→ Source records:
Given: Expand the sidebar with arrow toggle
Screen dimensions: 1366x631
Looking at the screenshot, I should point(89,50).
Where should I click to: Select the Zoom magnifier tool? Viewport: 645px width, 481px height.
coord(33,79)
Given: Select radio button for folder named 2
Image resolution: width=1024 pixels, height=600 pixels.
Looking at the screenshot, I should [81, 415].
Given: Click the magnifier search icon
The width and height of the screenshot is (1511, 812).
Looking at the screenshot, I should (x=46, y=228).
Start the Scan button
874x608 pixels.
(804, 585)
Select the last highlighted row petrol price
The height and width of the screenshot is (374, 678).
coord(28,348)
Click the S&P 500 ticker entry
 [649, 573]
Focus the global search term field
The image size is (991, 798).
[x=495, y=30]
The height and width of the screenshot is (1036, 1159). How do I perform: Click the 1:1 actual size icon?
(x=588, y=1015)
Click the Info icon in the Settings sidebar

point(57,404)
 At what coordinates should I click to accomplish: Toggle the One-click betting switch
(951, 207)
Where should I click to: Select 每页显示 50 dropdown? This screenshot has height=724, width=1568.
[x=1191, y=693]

→ What the exercise asks: Convert the rows above into a JSON list of strings, with one string for each line and the blank lines omitted.

→ Response below:
[
  "Given: Expand the sidebar with arrow toggle",
  "Screen dimensions: 1366x631",
  "Looking at the screenshot, I should point(89,50).",
  "Where should I click to: Select the Zoom magnifier tool? Viewport: 645px width, 481px height.",
  "coord(33,79)",
  "Given: Select radio button for folder named 2",
  "Image resolution: width=1024 pixels, height=600 pixels.",
  "Looking at the screenshot, I should [81, 415].",
  "Given: Click the magnifier search icon",
  "The width and height of the screenshot is (1511, 812).",
  "Looking at the screenshot, I should (x=46, y=228).",
  "Start the Scan button",
  "874x608 pixels.",
  "(804, 585)",
  "Select the last highlighted row petrol price",
  "The height and width of the screenshot is (374, 678).",
  "coord(28,348)",
  "Click the S&P 500 ticker entry",
  " [649, 573]",
  "Focus the global search term field",
  "The image size is (991, 798).",
  "[x=495, y=30]",
  "The height and width of the screenshot is (1036, 1159). How do I perform: Click the 1:1 actual size icon?",
  "(x=588, y=1015)",
  "Click the Info icon in the Settings sidebar",
  "point(57,404)",
  " At what coordinates should I click to accomplish: Toggle the One-click betting switch",
  "(951, 207)",
  "Where should I click to: Select 每页显示 50 dropdown? This screenshot has height=724, width=1568.",
  "[x=1191, y=693]"
]